→ **MATERIAL FOR THIS EXERCISE**:
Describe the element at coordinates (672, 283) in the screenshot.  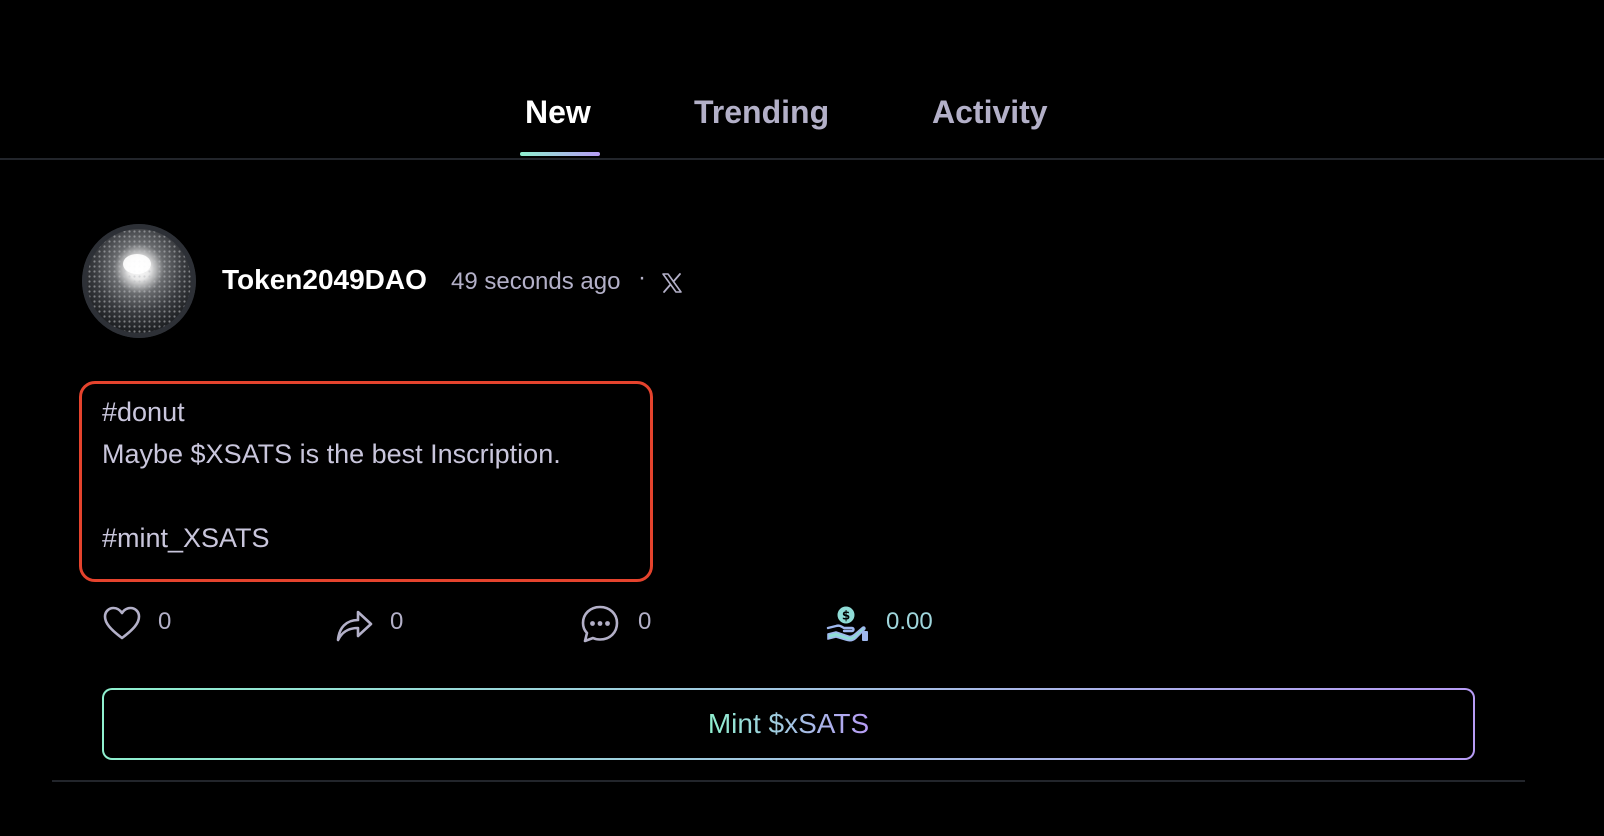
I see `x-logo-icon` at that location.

--

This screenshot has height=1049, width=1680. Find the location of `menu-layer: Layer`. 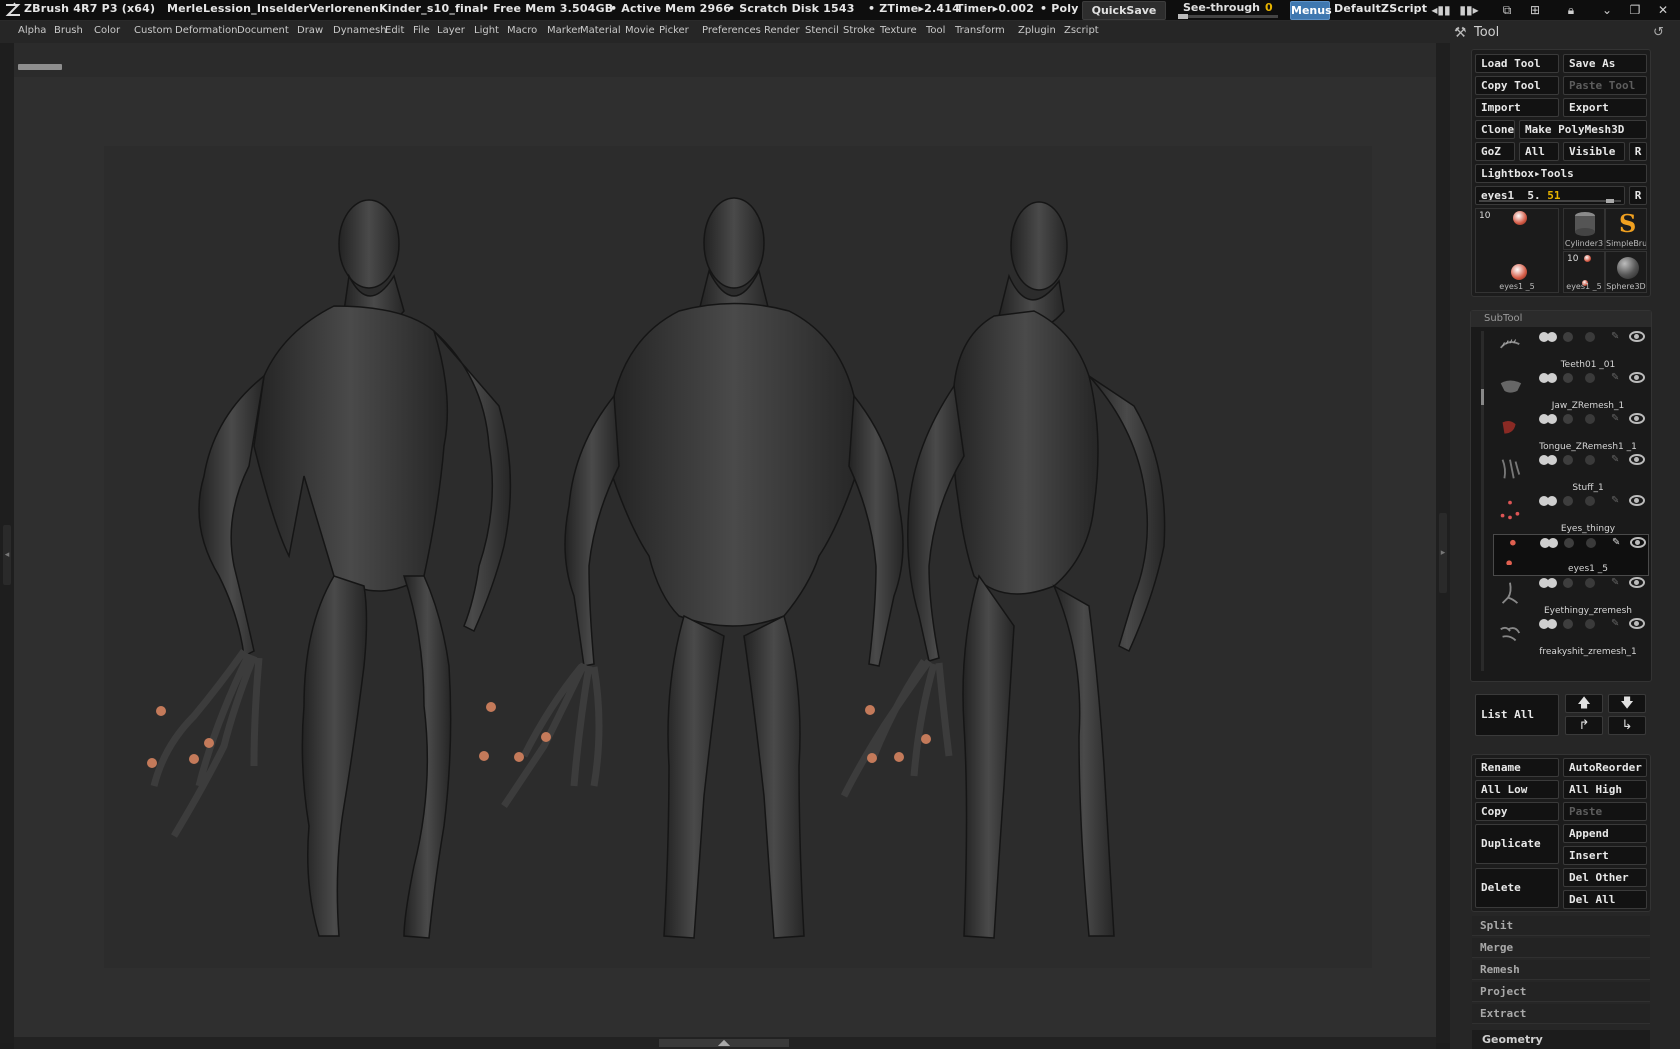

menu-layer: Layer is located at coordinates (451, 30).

==

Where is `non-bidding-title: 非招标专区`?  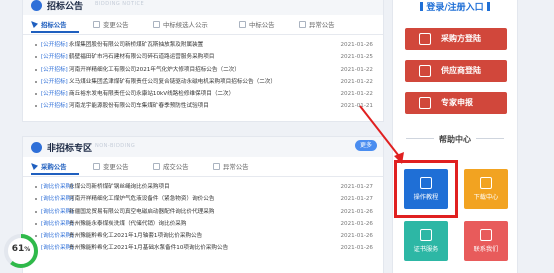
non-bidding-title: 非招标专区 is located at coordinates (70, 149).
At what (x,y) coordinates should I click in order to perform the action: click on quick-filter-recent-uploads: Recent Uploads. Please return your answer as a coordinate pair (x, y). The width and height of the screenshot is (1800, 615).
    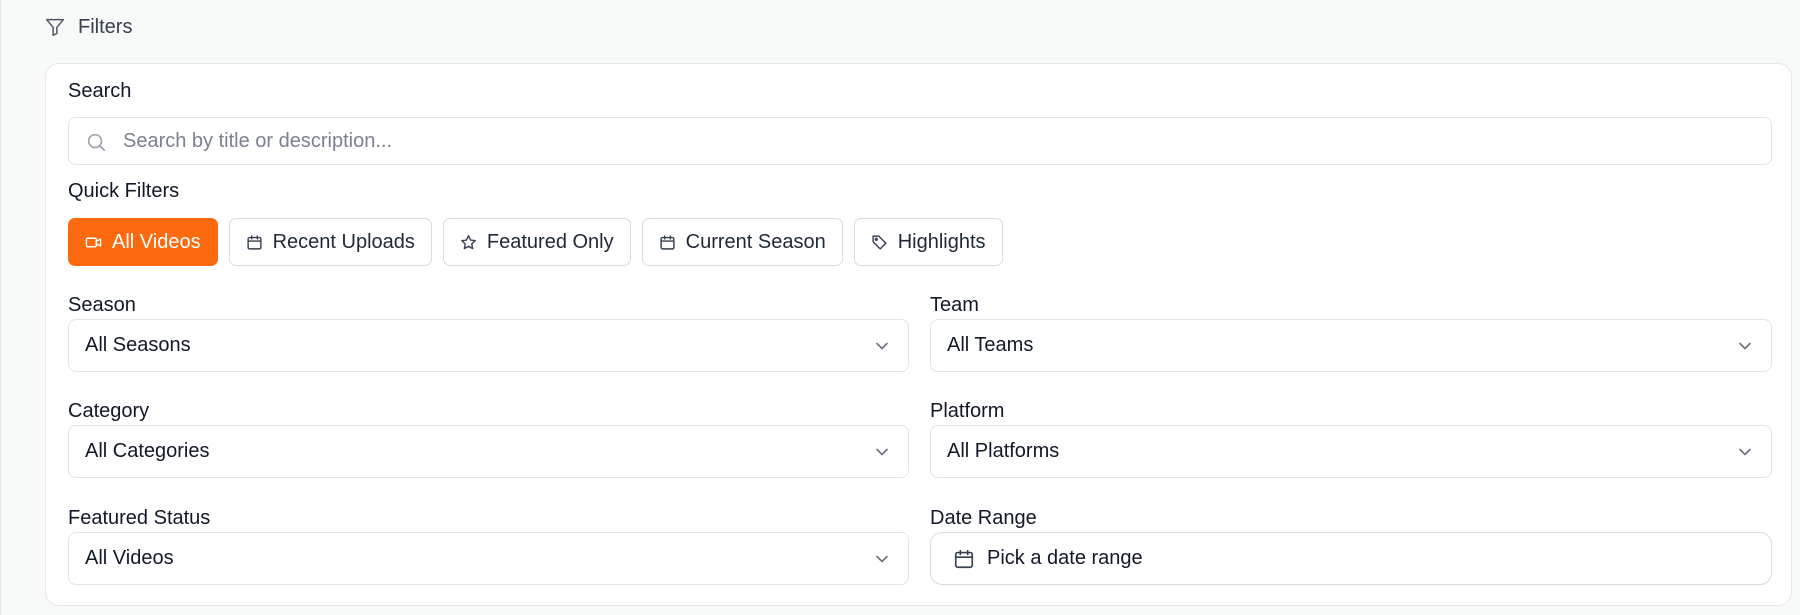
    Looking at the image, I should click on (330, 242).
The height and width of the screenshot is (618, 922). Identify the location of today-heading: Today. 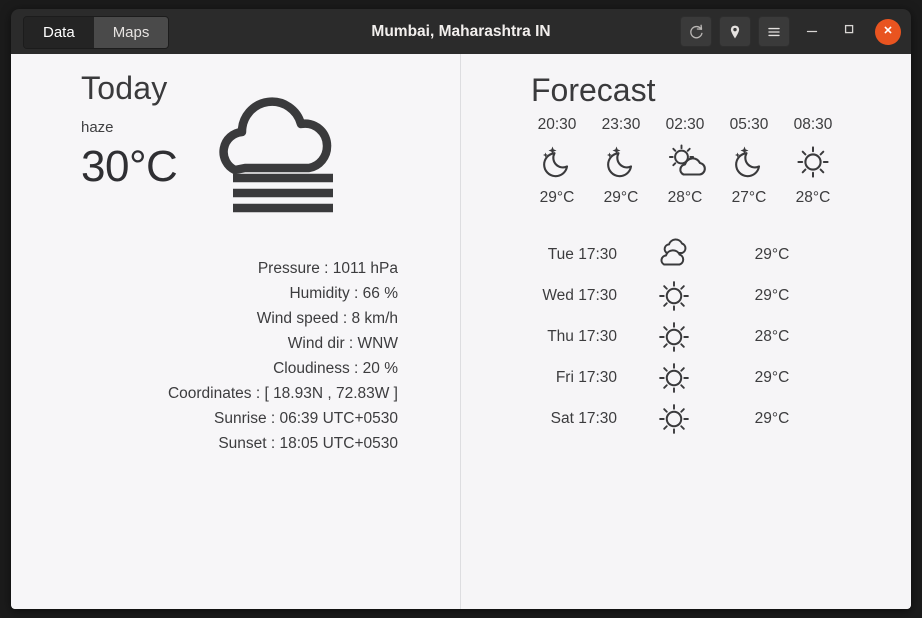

→ **ACTIVITY**: Give the lines from the one containing "Describe the element" through the one containing "at that location.", inclusive, again, swapping "screenshot" for "image" and leaving everything else as it is. Omit the pictures.

→ **REPLY**:
Describe the element at coordinates (672, 283) in the image.  
I see `x-logo-icon` at that location.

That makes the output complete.